We kept dry feet - just, otherwise it was very nice, and a black Labrador befriended us and despite various admonishments insisted on following.

A lane brought relief, underfoot if not canine, and then we climbed into the forest and found a track along the top edge of Lang Dale, the River Derwent's deep and wooded valley here. The track was sound, coated in needles and not much used. Oak trees are regenerating and there were intermittent views to an eternity of forest and to the eye-catching roundness of Howden Hill.

We still had the Labrador and resolved to dispatch it home whatever, which proved a great game, and we only succeeded by shouting and waving long whippy sticks.

Barns Cliff End is the right angle corner of the Derwent's valley and the escarpment that overlooks Harwood Dale and the moors.

The weather had cleared so we got an unexpected sunset and the lights of farmhouses started to switch on below us in the valley.

We had switched off a bit by then and forgot to have a look at the meteorological station, but happy, trundled the mile and a half of top-track back.


When in doubt look at the map. Check your position at each point. Keep straight on unless otherwise directed.

1. From two bridleway signs at north-western corner of car park at Reasty Bank Top, cross track to track at 11 o'clock into wood (ignore track to right signed Reasty to Allerston). Stay on track at left-hand bend, descend into Whisper Dales.

2. At fieldgate by house, leave track and continue down valley. Stream on left, crossing at gateway, stream now on right (waymark). Cross side stream, 1 o'clock, fieldgate.

3. Footbridge over stream and left to lane. Stream now follows lane. Option to use right of way alongside in fields - muddy).

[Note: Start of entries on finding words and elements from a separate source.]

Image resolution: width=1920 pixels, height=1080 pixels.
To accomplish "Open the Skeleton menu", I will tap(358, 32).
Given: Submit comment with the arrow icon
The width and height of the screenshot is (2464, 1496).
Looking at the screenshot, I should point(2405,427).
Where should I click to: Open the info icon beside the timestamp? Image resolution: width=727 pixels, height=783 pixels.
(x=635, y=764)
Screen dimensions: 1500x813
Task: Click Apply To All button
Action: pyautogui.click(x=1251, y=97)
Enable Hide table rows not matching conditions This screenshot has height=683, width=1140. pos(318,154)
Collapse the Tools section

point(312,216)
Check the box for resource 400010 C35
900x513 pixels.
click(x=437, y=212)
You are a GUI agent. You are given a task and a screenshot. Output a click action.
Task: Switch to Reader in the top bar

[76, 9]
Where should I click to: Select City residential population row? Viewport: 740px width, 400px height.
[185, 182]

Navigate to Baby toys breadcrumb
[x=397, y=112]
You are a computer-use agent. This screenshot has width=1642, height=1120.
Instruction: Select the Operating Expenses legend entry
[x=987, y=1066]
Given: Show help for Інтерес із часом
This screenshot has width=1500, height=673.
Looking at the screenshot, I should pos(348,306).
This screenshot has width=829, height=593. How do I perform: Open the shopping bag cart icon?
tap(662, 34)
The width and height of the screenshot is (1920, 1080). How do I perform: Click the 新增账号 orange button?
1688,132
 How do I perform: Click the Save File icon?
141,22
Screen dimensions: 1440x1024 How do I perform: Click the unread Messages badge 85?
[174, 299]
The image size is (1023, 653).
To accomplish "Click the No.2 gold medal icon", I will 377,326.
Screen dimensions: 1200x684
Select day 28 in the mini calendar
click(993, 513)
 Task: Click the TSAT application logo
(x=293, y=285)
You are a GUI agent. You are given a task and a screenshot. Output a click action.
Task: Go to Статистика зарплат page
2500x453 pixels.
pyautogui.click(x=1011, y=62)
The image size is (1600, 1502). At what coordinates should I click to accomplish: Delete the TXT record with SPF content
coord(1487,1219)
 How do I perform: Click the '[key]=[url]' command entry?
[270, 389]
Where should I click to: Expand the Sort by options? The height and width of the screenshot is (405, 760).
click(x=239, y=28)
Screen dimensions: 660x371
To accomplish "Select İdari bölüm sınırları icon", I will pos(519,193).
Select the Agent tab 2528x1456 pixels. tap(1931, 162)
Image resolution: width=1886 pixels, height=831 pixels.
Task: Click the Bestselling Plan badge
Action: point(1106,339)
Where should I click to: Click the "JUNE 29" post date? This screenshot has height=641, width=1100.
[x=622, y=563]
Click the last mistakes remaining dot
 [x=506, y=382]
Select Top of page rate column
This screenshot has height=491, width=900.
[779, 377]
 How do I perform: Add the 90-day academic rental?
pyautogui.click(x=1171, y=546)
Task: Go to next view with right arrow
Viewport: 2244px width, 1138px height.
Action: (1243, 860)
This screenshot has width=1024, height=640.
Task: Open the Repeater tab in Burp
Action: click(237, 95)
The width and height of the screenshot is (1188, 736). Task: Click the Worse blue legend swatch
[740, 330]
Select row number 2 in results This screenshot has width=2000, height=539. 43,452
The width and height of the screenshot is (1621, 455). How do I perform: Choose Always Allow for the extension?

4. Immediately before ford and footbridge, right uphill on sunken path (partly stream as well, signed 'No Vehicle Access').

5. At top of path, cross farm track and right to track (so hedge on right), pass farm, right to lane.

6.Track into forest for 200 yards, track on left (forest gate), 200 yards, right to valley edge track which leads, via Barns Cliff End, back to car park.

Fact file:

Distance: Six and a half miles.

Time: Three hours.

General location: North York Moors eastern area, five miles west of Scarborough.

Start: Reasty Bank car park. Grid Ref: 965 944.

Right of way: The complete route is along public rights of way and open access forest.

Date walked: Sunday, November 25, 2001.

Road route: Road north from East Ayton on the A170 for 5 miles, via Hackness and Silpho.

Car parking: Free Forest Enterprise car park.

Lavatories: None.

Refreshments: None.

Tourist and public transport information: Pickering TIC 01751 473791

Map: Based on OS Outdoor Leisure 27 eastern area.

Terrain: Forested moorland tops, escarpment and valley.

Points of interest: The Forest Enterprise forest is open access.

Difficulty: Moderate.

Dogs: Suitable.

Weather forecast: Evening Press and recorded forecast 0891 500 418.